**REQUIRED WORK:**
Give back exactly the line containing "Image resolution: width=1920" together with all the lines after it, ending at the final line below.

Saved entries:
Segment Open

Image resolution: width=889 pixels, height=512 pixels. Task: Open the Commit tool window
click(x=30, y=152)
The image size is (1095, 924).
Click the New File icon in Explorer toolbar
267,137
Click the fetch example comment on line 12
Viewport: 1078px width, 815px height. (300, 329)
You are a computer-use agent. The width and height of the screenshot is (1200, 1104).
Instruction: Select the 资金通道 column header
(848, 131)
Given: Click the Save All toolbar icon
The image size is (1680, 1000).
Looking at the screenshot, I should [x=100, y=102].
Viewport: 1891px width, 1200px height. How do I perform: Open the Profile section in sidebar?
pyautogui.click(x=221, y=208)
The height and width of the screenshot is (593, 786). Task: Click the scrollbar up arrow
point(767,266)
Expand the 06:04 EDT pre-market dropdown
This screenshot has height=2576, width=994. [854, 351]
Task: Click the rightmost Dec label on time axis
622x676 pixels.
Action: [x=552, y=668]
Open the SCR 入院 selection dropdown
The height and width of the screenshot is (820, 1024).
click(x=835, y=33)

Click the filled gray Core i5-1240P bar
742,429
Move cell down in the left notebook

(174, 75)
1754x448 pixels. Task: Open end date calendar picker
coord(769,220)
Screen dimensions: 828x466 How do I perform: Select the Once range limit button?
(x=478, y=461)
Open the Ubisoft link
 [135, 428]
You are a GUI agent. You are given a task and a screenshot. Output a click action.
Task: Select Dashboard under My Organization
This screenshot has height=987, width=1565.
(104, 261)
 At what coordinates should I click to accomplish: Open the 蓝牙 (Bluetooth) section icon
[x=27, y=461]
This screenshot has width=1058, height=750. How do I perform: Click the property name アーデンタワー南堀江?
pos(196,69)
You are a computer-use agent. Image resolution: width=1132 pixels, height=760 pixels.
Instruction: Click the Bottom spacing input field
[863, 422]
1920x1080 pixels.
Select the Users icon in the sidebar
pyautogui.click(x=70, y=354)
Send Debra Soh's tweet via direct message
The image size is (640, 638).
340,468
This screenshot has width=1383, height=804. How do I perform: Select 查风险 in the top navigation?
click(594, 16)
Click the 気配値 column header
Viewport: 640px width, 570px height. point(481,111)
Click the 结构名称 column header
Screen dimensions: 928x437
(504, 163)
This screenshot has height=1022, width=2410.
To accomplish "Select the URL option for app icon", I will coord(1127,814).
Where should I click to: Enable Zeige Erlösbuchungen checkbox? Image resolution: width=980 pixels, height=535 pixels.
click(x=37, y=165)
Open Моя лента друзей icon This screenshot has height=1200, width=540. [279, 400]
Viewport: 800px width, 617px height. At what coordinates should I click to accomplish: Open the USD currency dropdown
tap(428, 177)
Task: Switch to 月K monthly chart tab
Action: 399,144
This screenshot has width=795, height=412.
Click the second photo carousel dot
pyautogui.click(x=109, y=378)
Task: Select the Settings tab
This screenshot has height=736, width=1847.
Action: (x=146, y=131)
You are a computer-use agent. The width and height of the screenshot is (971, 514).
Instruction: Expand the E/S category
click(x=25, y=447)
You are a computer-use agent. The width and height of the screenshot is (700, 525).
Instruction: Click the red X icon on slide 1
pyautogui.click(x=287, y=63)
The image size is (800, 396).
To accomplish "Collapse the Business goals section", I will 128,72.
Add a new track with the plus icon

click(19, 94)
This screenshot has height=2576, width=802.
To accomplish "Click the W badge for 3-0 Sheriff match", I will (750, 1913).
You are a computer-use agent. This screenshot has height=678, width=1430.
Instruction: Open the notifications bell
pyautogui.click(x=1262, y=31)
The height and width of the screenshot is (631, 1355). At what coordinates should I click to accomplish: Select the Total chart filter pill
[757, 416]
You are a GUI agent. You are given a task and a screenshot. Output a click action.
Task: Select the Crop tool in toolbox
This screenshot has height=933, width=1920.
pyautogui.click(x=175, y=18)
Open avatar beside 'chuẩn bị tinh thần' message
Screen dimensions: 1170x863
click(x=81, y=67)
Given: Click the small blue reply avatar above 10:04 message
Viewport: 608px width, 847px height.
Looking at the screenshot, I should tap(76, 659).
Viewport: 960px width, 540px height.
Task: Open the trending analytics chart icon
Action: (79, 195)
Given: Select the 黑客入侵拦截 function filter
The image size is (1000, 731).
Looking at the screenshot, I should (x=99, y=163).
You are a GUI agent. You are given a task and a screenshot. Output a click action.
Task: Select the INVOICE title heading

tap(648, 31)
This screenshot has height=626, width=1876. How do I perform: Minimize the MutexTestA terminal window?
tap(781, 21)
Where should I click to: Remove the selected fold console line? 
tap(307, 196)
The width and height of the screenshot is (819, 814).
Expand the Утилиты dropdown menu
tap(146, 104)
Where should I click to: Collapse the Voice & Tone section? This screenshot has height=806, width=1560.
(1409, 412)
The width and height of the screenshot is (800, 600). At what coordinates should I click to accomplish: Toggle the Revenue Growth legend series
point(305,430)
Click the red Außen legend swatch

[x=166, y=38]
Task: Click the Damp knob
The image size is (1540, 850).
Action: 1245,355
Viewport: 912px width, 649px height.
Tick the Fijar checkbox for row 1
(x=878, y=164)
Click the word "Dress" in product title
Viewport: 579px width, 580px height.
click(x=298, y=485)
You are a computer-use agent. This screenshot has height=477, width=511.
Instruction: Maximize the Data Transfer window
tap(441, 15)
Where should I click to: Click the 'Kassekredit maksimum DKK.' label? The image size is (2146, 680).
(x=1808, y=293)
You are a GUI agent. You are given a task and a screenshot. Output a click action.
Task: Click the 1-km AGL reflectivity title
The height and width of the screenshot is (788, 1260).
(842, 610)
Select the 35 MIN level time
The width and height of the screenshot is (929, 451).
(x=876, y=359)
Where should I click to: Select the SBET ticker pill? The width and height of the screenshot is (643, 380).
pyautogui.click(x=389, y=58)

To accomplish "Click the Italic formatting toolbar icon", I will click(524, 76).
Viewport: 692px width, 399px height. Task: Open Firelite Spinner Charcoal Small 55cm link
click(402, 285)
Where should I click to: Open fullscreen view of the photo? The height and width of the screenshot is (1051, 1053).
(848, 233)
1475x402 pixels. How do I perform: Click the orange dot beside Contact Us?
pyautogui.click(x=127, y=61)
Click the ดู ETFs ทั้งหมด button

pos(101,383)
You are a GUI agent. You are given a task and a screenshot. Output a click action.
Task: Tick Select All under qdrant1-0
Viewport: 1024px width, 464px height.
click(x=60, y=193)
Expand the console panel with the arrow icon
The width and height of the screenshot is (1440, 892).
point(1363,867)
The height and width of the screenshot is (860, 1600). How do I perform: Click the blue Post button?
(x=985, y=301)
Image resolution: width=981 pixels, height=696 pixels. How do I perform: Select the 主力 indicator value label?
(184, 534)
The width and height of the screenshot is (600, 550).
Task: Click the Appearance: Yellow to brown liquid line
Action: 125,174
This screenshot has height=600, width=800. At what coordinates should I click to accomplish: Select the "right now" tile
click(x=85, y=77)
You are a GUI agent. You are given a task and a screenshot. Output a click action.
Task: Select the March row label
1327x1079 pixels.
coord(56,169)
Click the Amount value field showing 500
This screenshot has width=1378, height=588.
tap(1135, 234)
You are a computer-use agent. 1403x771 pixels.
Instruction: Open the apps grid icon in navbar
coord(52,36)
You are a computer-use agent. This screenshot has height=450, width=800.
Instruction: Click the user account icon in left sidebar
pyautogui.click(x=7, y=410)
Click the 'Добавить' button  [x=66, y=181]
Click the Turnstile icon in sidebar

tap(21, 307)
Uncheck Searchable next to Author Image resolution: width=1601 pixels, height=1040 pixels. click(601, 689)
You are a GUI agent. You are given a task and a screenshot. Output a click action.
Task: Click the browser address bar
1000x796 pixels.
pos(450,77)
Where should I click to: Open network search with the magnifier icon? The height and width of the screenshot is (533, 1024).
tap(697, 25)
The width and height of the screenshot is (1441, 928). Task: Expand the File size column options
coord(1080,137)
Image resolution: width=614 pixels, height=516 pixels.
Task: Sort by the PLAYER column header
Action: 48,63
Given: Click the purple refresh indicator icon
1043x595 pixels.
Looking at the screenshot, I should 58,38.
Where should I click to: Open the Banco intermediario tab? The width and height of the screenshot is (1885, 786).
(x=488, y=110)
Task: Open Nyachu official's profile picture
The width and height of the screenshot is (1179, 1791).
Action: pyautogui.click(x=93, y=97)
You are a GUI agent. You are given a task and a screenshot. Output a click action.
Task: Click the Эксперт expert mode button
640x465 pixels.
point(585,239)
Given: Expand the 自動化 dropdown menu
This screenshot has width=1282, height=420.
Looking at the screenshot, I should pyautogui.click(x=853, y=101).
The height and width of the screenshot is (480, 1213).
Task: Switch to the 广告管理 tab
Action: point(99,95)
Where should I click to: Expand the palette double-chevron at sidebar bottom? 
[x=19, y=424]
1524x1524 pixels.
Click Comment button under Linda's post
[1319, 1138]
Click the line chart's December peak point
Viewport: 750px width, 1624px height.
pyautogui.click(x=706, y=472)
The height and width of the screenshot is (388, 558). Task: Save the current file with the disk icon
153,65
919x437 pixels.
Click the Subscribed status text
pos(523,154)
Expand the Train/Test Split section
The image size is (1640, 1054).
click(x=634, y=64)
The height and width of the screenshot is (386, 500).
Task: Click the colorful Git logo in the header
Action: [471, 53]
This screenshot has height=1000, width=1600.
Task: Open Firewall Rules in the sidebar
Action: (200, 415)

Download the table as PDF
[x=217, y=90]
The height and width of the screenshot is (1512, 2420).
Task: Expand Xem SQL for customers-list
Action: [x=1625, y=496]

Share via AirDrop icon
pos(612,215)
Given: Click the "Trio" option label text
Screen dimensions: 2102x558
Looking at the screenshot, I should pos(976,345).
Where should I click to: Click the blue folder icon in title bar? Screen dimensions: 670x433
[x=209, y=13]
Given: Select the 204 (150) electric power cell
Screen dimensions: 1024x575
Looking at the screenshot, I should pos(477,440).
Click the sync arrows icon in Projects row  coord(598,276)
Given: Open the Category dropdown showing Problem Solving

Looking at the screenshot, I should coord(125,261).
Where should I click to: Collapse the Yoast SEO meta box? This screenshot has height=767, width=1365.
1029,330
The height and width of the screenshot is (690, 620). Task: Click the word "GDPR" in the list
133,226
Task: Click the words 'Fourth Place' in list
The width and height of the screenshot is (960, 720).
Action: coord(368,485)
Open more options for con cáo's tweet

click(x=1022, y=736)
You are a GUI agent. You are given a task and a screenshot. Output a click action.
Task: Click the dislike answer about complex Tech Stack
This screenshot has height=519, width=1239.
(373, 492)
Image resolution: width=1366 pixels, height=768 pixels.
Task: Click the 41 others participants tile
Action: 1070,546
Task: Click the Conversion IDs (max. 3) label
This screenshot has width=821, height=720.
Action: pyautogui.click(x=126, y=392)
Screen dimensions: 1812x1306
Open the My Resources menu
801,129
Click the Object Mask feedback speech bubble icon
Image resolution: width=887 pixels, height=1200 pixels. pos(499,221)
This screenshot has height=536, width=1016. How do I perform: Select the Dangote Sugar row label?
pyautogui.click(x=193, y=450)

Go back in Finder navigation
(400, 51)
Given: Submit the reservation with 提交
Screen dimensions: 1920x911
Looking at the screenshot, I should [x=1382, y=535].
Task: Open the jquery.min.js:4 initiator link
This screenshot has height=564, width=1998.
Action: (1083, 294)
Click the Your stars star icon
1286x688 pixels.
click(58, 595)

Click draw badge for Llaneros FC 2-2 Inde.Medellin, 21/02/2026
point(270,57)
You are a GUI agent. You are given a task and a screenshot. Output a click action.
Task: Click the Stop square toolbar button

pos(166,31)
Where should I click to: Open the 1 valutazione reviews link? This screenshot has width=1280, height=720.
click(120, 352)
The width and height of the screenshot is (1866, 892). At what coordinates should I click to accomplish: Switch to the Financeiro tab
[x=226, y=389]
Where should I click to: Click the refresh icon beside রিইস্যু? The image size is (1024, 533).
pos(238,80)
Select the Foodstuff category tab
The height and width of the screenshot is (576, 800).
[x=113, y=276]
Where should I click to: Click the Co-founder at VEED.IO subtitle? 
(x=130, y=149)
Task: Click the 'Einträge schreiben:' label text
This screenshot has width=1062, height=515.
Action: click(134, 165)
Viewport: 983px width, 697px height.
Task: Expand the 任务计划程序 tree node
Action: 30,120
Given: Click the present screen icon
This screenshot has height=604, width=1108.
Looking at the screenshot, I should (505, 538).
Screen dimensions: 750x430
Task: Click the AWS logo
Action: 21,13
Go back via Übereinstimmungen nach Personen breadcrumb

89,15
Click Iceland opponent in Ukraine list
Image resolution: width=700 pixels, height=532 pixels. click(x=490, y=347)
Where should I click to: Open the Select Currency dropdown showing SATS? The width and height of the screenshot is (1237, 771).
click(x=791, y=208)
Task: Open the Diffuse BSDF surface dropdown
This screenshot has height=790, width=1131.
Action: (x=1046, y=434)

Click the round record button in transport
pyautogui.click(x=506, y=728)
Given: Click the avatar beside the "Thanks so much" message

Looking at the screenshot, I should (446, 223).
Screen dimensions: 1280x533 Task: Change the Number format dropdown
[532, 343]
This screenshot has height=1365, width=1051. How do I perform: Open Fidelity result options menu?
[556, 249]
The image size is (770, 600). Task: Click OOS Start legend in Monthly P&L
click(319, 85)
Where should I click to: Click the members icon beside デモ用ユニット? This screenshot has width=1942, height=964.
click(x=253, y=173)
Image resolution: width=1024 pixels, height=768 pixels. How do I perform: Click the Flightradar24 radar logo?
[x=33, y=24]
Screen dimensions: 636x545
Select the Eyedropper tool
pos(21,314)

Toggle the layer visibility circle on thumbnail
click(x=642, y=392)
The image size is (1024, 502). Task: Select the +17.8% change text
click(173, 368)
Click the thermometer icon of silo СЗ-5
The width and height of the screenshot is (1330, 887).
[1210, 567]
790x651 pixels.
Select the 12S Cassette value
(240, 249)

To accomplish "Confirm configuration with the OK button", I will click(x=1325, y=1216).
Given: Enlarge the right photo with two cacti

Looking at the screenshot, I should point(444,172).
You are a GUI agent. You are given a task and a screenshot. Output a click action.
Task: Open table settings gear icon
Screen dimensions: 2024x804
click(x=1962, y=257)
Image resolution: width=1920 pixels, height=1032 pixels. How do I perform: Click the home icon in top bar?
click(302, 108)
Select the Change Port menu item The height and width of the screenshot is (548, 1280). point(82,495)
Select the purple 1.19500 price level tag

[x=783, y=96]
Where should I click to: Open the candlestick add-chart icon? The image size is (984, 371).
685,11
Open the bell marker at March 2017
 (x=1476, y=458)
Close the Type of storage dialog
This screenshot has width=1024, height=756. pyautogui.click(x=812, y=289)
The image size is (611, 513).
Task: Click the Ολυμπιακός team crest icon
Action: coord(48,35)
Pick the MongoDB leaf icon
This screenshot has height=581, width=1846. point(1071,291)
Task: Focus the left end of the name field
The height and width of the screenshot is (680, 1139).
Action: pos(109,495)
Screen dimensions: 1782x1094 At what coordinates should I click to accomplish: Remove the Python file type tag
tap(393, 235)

Segment Closed

**ANSWER:**
Image resolution: width=1920 pixels, height=1032 pixels. How do I perform: Click the home icon in top bar?
click(302, 108)
Select the Change Port menu item The height and width of the screenshot is (548, 1280). point(82,495)
Select the purple 1.19500 price level tag

[x=783, y=96]
Where should I click to: Open the candlestick add-chart icon? The image size is (984, 371).
685,11
Open the bell marker at March 2017
 (x=1476, y=458)
Close the Type of storage dialog
This screenshot has width=1024, height=756. pyautogui.click(x=812, y=289)
The image size is (611, 513).
Task: Click the Ολυμπιακός team crest icon
Action: coord(48,35)
Pick the MongoDB leaf icon
This screenshot has height=581, width=1846. point(1071,291)
Task: Focus the left end of the name field
The height and width of the screenshot is (680, 1139).
Action: pos(109,495)
Screen dimensions: 1782x1094 At what coordinates should I click to accomplish: Remove the Python file type tag
tap(393, 235)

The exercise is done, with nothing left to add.